Diposkan   28 Oktober 2017   00:00 WIB   Oleh : Admin   Berita

“Lanjutkan Api Sumpah Pemuda 1928”

“Lanjutkan  Api Sumpah Pemuda 1928”

Semarang - Delapan puluh Sembilan tahun yang lalu, tepatnya pada Tanggal 28 Oktober 1928, sebanyak 71 pemuda dari seluruh penjuru tanah air, berkumpul di sebuah gudang di Jalan Kramat Raya, daerah kwitang Jakarta. Mereka mengikrarkan diri sebagai satu nusa, satu bangsa dan satu bahas yaitu, Indonesia. Sungguh sebuah ikrar yang sangat monumental bagi perjalanan sejarah Bangsa Indonesia. Ikrar ini nantinya , 17 Tahun kemudian, melahirkan proklamasi kemerdekaan Republik Indonesia, Tanggal 17 Agustus 1945.

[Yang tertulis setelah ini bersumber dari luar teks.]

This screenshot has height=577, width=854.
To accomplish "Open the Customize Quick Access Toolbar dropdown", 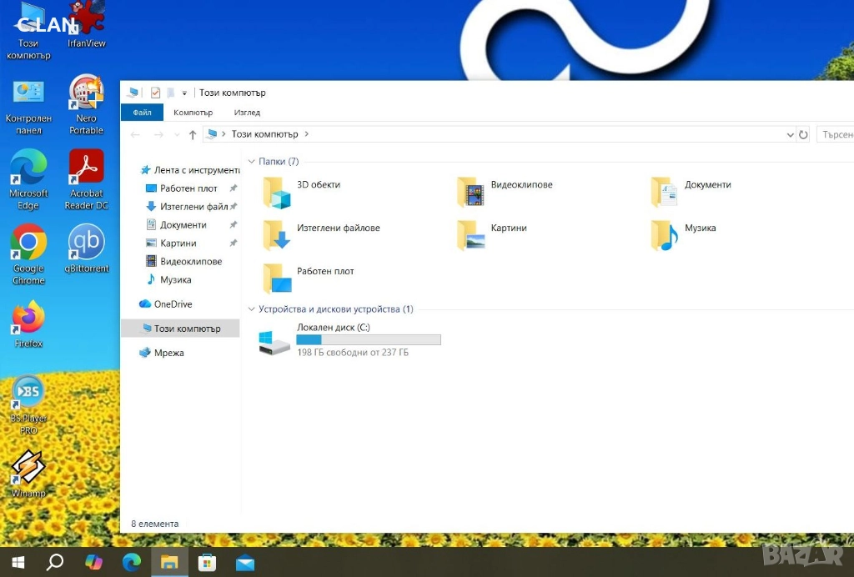I will coord(184,93).
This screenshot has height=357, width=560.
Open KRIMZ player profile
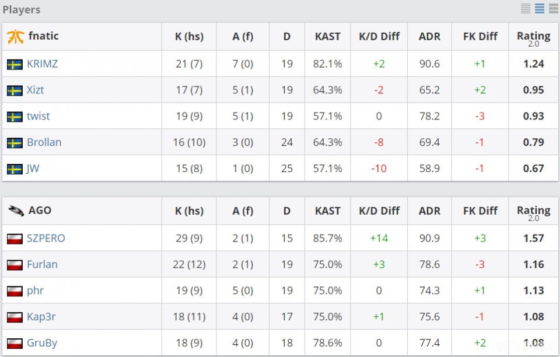[42, 64]
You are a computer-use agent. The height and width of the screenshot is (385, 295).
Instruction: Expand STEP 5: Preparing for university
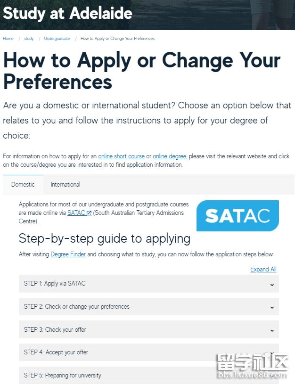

Demikian petikan pidato Peringatan Hari Sumpah Pemuda ke-89 Menteri Pemuda dan Olahraga Republik Indonesia yang dibacakan oleh Kepala DPMPTSP Provinsi Jawa Tengah, Dr. Prasetyo Aribowo, SH, M.Soc Sc. , saat bertindak selaku Inspektur upacara Peringatan Hari sumpah Pemuda ke 89 di depan karyawan karyawati DPMPTSP Provinsi Jawa Tengah (28/10).

“Kita patut bersyukur atas sumbangsih para pemuda Indoenesia yang sudah melahirkan Sumpah pemuda. Sudah seharusnya kita meneladani langkah-langkah dan keberanian mereka hingga mampu menorehkan sejarah emas untuk bangsanya. Bandingkan dengan era sekarang. Hari ini, sarana transportasi umum sangat mudah. Untuk menjangkau ujung timur dan barat Indonesia hanya dibutuhkan waktu beberapa jam saja. Untuk dapat berkomunikasi dengan pemuda di pelosok-pelosok negeri ini, cukup dengan menggunakan alat komunikasi saja” lanjutnya.

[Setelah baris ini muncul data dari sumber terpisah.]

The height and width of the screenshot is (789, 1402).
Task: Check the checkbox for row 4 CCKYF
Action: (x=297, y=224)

Mengutip pesan Bung Karno, dikatakan oleh inspektur upacara……”Jangan mewarisi abu sumpah Pemuda, tapi warisilah api Sumpah pemuda. Kalau sekedar mewarisi abu, saudara saudara akan puas dengan Indonesia yang sekarang sudah satu Bahasa, satu bangsa dan satu tanah air. Tapi ini bukan tujuan akhir”.